● Given problem:
Copy the stretch from the start of the records through the line containing "click(400, 565)" word for word.

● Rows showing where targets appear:
** start **

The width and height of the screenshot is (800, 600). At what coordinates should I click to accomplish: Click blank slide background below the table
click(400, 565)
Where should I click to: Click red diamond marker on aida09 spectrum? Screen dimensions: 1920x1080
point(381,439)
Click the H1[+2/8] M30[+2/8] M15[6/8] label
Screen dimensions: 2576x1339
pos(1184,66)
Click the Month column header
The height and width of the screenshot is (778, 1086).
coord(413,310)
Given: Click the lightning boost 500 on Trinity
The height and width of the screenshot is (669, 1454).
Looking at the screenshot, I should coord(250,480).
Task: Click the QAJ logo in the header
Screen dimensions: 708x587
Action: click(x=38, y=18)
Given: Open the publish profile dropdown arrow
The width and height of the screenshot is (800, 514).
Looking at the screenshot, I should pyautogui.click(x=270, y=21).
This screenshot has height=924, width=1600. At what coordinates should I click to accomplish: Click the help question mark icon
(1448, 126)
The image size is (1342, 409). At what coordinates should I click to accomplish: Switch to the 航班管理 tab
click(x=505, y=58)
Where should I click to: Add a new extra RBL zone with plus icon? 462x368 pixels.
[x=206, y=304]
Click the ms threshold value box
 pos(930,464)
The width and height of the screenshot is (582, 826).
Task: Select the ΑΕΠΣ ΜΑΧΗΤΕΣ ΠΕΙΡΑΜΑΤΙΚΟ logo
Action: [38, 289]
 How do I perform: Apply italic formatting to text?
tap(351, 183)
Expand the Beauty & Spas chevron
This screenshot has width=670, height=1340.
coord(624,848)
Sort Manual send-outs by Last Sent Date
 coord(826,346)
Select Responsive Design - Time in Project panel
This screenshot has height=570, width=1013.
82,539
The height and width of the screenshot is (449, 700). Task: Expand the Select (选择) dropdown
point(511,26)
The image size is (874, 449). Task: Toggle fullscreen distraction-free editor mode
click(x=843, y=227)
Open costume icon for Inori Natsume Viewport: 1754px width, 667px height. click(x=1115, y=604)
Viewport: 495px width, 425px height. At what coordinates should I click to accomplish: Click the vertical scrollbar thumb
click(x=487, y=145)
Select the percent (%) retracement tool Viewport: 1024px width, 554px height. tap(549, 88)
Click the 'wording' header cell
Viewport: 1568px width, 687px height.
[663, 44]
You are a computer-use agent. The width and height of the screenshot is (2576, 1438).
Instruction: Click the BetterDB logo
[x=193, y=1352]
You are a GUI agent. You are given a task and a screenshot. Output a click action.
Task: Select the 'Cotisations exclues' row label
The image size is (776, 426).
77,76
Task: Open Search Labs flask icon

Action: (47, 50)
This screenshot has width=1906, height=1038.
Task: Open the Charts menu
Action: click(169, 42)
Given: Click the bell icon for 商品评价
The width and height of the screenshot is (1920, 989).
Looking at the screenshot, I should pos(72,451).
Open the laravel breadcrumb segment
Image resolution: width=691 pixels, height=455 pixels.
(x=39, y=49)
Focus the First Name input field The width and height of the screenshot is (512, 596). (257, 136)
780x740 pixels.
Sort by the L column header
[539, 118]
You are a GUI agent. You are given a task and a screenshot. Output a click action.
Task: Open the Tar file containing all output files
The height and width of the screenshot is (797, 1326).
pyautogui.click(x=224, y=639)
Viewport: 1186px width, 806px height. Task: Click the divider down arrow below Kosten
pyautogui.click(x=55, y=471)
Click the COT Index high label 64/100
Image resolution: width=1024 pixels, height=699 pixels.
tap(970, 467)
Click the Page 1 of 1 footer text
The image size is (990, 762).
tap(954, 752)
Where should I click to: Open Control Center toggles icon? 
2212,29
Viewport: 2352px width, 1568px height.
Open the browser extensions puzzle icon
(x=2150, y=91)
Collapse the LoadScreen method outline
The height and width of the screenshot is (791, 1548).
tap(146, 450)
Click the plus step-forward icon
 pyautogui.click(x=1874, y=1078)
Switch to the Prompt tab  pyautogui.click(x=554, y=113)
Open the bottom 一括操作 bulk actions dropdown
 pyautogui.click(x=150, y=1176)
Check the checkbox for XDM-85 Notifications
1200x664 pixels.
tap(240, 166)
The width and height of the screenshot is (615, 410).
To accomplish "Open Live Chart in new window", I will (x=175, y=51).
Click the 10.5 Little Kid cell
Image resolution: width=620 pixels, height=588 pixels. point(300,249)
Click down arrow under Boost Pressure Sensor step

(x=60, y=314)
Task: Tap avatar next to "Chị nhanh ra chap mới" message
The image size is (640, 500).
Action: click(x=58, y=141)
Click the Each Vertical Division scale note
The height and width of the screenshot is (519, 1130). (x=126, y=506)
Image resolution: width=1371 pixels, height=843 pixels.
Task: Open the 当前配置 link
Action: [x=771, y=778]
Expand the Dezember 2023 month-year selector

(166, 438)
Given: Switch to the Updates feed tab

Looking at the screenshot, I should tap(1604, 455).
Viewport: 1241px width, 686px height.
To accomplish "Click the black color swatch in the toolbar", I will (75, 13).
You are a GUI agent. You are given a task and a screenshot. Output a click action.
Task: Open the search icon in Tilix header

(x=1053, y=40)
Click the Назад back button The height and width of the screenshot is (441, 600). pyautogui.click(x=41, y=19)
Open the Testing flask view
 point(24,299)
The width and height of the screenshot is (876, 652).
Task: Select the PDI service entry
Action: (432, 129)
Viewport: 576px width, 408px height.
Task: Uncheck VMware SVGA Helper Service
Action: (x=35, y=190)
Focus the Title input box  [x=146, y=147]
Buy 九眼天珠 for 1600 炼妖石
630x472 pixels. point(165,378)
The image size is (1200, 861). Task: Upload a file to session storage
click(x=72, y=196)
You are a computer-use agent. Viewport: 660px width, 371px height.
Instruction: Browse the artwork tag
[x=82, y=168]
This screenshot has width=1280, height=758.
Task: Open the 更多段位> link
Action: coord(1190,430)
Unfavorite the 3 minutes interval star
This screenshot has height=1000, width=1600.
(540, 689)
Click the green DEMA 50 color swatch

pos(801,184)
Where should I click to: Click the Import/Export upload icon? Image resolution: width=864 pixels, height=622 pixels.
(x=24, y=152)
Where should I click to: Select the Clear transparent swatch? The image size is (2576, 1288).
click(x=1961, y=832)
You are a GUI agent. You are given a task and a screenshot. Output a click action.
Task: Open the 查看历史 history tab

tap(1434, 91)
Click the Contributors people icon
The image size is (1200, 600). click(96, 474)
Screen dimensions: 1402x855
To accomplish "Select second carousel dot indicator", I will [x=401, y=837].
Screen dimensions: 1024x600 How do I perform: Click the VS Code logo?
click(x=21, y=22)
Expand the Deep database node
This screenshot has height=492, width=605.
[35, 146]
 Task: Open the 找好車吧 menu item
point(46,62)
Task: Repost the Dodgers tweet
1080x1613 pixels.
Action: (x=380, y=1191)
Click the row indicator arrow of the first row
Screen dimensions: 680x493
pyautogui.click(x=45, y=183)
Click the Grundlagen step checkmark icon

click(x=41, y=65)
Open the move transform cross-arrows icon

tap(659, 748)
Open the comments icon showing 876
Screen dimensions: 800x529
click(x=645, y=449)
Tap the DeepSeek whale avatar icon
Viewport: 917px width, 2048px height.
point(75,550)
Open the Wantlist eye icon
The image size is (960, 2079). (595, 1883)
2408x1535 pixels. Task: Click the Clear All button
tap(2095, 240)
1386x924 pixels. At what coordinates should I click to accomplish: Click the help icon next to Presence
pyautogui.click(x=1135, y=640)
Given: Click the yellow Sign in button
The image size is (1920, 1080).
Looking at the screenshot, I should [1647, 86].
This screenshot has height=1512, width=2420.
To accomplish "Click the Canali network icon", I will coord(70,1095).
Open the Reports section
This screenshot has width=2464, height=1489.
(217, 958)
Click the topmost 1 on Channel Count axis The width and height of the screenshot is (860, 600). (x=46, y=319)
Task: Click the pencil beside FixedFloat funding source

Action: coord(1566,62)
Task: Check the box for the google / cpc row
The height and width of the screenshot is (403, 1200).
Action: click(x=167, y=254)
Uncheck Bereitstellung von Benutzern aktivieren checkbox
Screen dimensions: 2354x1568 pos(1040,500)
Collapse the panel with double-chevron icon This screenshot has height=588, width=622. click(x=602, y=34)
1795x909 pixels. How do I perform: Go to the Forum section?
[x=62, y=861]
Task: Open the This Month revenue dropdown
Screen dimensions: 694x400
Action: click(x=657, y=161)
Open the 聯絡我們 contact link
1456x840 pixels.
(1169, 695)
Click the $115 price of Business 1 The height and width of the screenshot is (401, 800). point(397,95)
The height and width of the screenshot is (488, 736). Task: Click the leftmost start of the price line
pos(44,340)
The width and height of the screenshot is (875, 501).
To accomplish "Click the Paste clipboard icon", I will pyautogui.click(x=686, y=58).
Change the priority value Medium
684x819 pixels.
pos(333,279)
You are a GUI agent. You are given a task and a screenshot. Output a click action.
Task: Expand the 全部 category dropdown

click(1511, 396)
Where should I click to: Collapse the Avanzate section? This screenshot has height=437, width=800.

** end **

● Answer to the exercise:
The width and height of the screenshot is (800, 600). At what coordinates should I click to accomplish: Click blank slide background below the table
click(400, 565)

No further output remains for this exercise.